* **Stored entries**
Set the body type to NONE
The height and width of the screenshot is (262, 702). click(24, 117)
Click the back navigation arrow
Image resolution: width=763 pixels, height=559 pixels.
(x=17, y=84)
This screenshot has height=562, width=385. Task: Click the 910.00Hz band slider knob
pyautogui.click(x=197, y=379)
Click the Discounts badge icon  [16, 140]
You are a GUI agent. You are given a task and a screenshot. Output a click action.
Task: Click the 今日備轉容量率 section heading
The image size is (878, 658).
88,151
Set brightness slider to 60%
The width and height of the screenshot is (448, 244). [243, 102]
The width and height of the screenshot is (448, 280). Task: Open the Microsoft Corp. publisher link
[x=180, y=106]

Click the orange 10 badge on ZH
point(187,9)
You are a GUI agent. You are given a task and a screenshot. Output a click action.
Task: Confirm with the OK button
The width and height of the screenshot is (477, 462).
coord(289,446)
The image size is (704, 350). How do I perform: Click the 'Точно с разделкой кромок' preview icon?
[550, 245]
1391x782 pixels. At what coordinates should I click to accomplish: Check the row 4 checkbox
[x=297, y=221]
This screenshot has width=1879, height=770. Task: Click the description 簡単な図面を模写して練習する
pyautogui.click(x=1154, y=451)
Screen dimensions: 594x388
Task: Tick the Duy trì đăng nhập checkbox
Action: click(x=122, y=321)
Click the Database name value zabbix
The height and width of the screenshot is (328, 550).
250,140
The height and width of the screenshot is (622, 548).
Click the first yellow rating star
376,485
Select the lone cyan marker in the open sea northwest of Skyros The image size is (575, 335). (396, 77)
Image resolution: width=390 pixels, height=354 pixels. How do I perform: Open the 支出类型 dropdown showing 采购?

* **YOUR GOAL**
Take the lines above from the first through the one containing "Click the Discounts" and reproduce them exactly; include nothing else.

* **FINAL ANSWER**
Set the body type to NONE
The height and width of the screenshot is (262, 702). click(24, 117)
Click the back navigation arrow
Image resolution: width=763 pixels, height=559 pixels.
(x=17, y=84)
This screenshot has height=562, width=385. Task: Click the 910.00Hz band slider knob
pyautogui.click(x=197, y=379)
Click the Discounts badge icon  [16, 140]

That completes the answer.